What to do if your Lp(a) is high
Since you can't directly lower Lp(a) yet, the strategy is to lower every other risk factor more aggressively. Think of elevated Lp(a) as raising the bar on what counts as safe for everything else:
- Lower your LDL aggressively. Target below 70 mg/dL, or below 55 mg/dL if you're high risk. Lipid lowering therapy is the single most impactful lever you have.
- Keep blood pressure under 120/80. Hypertension compounds the damage Lp(a) does to artery walls.
- Manage insulin resistance. Treat prediabetes or diabetes early and aggressively.

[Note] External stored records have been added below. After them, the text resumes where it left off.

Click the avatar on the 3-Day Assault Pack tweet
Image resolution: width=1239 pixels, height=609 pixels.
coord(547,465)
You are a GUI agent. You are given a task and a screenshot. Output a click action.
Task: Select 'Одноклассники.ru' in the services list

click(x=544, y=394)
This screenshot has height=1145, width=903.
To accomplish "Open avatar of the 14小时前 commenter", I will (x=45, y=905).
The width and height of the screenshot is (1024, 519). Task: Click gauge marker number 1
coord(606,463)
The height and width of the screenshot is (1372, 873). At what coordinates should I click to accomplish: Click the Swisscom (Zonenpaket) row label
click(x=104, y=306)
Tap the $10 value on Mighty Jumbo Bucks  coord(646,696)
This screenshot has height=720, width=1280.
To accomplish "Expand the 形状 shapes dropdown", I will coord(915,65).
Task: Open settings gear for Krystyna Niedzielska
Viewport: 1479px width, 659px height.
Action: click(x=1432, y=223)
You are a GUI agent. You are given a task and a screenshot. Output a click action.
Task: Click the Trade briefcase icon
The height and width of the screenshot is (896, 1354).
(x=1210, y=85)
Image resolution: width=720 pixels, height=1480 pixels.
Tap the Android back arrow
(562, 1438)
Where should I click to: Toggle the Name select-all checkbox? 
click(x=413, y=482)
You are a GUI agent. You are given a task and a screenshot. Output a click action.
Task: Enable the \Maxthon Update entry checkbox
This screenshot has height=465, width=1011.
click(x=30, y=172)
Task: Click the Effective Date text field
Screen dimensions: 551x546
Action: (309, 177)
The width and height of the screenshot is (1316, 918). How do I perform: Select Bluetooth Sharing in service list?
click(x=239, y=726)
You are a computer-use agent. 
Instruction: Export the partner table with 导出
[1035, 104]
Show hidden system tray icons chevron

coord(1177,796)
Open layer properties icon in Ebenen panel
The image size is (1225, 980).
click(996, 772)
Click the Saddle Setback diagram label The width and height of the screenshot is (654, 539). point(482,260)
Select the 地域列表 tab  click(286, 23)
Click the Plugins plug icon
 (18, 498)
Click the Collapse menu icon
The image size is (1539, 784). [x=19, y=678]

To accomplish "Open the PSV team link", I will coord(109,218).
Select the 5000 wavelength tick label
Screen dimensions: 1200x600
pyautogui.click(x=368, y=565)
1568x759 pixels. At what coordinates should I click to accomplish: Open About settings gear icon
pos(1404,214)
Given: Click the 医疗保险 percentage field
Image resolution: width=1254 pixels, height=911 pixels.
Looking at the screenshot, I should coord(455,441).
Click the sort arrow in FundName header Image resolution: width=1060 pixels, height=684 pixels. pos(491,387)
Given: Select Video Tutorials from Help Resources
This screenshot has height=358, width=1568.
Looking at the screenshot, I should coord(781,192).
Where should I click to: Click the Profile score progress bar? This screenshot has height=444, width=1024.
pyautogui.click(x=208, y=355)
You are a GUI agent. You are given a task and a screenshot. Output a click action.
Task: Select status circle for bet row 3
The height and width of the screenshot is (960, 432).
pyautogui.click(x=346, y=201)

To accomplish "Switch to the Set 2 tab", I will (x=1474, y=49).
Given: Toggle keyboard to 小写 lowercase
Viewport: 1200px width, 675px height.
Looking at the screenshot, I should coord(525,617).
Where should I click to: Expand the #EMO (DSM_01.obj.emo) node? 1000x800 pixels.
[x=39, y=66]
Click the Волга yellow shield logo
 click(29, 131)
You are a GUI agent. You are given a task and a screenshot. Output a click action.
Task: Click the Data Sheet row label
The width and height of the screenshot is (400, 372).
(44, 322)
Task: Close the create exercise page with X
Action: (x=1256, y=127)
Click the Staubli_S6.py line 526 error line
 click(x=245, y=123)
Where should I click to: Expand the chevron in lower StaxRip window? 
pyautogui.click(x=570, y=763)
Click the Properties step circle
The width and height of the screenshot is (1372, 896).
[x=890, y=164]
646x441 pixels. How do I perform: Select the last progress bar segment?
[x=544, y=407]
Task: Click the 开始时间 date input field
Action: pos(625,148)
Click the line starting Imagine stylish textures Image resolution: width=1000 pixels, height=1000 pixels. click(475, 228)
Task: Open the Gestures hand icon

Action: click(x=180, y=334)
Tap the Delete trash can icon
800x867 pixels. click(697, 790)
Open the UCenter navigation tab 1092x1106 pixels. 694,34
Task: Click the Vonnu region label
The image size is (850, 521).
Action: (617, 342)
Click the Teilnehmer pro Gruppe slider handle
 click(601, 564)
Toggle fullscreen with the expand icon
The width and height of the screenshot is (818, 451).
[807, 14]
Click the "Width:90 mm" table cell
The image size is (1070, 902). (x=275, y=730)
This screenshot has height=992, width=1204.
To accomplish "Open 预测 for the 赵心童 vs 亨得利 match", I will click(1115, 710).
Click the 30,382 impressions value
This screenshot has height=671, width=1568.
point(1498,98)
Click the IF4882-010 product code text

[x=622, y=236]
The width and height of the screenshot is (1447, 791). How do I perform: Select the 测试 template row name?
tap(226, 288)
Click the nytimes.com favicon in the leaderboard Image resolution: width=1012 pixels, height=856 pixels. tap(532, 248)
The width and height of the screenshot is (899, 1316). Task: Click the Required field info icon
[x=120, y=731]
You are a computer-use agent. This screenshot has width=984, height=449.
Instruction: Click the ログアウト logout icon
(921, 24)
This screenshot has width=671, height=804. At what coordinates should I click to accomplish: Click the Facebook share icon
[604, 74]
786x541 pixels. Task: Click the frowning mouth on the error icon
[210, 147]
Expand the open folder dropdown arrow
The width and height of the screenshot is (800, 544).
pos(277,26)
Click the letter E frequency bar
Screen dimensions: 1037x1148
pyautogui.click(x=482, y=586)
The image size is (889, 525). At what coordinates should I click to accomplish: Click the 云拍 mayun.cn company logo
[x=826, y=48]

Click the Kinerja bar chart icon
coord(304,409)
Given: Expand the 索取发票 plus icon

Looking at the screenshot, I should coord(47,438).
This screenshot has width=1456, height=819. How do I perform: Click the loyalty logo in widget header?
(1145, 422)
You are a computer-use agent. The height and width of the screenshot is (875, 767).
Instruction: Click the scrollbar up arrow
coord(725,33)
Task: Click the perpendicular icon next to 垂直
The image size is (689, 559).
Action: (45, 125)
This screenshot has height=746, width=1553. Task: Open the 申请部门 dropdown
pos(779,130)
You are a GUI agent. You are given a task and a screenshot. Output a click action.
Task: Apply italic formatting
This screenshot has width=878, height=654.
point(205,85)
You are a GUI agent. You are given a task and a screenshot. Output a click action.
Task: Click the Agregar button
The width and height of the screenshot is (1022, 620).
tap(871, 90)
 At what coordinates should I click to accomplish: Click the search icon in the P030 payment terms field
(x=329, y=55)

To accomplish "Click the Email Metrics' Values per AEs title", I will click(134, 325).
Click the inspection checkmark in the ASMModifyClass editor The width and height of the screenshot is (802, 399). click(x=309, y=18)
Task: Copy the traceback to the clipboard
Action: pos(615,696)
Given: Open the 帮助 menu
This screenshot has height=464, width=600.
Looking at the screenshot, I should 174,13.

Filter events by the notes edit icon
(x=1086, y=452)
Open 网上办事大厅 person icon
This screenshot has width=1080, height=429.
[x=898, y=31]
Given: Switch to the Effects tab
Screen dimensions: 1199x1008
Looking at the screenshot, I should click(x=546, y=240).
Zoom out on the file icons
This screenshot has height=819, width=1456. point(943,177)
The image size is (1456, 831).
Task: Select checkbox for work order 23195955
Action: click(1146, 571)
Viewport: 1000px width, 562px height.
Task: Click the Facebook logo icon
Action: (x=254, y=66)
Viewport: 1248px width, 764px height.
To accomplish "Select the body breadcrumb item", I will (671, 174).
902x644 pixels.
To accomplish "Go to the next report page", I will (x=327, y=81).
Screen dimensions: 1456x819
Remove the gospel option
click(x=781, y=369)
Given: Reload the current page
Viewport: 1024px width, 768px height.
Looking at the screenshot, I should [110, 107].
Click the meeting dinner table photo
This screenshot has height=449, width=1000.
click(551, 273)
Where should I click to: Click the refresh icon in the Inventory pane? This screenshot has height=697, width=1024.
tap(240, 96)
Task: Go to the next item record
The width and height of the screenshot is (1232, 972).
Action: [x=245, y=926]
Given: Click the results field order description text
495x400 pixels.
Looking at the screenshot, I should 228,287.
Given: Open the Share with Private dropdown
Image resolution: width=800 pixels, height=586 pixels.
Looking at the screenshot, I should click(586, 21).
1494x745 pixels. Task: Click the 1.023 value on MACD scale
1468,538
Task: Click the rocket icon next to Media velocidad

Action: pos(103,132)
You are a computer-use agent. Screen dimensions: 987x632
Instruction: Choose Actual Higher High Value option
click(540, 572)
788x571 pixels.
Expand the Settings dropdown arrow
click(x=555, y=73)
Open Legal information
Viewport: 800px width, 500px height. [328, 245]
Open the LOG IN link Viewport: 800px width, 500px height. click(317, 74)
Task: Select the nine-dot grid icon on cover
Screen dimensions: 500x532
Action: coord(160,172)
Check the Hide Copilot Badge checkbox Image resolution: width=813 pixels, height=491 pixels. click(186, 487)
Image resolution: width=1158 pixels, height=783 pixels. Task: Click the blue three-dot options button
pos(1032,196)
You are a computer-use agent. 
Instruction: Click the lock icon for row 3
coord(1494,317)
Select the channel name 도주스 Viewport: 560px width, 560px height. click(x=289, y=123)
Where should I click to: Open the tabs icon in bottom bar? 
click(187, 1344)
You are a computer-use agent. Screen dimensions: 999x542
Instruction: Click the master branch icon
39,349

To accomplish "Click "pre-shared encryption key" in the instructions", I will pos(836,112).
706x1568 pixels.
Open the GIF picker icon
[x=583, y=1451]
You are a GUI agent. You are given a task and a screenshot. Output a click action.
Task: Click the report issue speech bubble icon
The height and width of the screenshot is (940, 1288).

- Consider a coronary CT angiogram. This can tell you whether plaque has already formed, which helps you and your doctor decide how urgently to act.
A coronary CT angiogram can be especially valuable when Lp(a) is elevated. Lp(a) drives soft (non-calcified) plaque that a calcium score alone can miss entirely.
The bottom line
One blood test, once in your life, tells you whether you carry a genetic risk factor that affects 1 in 5 people. If it's normal, great! If it's high, you can start reducing your other risk factors now for your long and healthy life. Either way, you're better off knowing.